Буйвол усмехнулся и сказал: «Ни дать, ни взять, дитя! Норок, говорит, себе нарыть! Какой должна быть норка, к примеру, для меня? Не говоря уже о норке для слона или жирафа!»
Шакал заметил строго: «Это верно! Нору для буйвола или слона представить трудно! Зато у них есть способ похитрей. От всех своих врагов они сумели бы оборониться, собравшись в стадо! В стадной жизни каждый всегда будет на виду, а значит, под охраной своих сородичей. Вашей силой и мощью, объединенной в дружный коллектив, вряд ли кто захочет пренебречь! Напасть на стадо силачей сродни самоубийству! Вместе вы будете в безопасности, как в Дар-эс-Саламе4. Рискует лишь отбившийся от стада!»

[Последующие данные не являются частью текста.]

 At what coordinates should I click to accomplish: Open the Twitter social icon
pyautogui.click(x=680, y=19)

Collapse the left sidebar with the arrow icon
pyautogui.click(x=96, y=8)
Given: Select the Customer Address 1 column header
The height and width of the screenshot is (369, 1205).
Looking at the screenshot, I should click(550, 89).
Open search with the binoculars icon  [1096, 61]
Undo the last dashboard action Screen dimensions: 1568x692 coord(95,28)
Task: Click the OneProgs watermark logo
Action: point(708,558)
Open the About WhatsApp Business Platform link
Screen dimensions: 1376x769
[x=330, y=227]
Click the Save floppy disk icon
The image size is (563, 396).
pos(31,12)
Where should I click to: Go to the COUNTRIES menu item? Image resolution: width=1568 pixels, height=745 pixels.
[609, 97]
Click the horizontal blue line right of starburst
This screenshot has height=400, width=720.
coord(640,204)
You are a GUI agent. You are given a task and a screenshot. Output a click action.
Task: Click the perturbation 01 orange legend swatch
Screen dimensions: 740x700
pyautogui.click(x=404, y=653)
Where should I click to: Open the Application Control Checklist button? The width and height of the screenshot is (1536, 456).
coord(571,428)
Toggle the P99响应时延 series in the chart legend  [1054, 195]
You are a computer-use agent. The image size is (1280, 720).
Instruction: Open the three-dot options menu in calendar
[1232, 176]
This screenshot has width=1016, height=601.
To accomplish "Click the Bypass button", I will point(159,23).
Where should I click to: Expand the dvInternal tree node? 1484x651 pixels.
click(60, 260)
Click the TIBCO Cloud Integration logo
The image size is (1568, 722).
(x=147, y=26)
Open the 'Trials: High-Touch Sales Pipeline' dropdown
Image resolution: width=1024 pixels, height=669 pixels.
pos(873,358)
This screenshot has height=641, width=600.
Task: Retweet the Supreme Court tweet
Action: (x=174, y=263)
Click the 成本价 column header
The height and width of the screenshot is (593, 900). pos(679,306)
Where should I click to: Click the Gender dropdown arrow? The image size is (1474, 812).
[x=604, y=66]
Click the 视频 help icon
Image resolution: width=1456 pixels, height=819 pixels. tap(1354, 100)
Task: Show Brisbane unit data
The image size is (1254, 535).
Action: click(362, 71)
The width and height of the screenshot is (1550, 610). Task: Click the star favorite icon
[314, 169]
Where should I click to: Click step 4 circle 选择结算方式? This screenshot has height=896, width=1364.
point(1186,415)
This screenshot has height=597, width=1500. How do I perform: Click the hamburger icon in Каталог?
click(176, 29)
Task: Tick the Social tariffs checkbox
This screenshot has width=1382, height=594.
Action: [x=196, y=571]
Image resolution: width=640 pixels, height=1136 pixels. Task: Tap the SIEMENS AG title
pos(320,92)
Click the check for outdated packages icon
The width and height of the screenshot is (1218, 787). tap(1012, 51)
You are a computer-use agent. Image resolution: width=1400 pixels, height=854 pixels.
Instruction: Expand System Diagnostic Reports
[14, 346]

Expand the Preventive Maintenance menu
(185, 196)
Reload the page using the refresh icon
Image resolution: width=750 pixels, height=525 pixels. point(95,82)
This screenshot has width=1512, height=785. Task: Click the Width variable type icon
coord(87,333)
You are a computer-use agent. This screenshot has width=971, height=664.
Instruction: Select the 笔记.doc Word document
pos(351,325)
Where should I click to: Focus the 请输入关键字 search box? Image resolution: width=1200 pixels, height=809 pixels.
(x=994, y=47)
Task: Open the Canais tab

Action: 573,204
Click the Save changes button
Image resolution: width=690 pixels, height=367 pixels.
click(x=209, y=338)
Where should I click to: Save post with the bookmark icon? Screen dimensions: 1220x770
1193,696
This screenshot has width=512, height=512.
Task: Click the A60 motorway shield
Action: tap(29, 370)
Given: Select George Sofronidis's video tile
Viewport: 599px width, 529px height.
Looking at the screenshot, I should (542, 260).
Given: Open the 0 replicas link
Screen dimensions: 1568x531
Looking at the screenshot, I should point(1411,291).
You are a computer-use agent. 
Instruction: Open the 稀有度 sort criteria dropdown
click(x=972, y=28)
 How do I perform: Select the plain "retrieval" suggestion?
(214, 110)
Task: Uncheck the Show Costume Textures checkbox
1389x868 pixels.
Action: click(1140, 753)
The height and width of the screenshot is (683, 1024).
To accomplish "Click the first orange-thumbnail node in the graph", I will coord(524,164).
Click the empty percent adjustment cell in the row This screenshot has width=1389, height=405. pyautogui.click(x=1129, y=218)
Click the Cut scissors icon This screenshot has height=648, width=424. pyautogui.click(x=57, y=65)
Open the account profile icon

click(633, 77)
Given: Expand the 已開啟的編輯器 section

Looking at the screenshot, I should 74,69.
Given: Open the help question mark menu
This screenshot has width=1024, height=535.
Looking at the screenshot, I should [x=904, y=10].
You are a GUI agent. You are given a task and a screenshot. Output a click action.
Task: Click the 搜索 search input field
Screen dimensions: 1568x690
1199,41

И снова в спор вмешался заяц: «Конечно, кто рискнет напасть на силачей! А если нам пастись, собравшись „в стадо“, собакам будет проще взять наш след. Мы все погибнем!.. Из наших шкур наделают ковриков, а мясо пойдёт в пищу!»
Речь зайца возмутила силачей, которым по душе пришлась идея: объединяться в стада. Слон хоботом схватил его за уши, вскинул вверх и протрубил: «Ничтожество! Тебе только и прятаться в норе! А ты о нас подумал? Собаки? Что они мне могут сделать?! Среди моих врагов собачек в списке нет! Хотя, конечно, жаль, что наш собрат, ради спокойной жизни, вступил в союз с врагом и поступил на службу к человеку. Даже позволяет, я слышал, порой себя побить… куда тебе, зайчишке, твоим умишком это все понять! Разве ты не слышал, что стадо – это тактика для нас, для силачей!»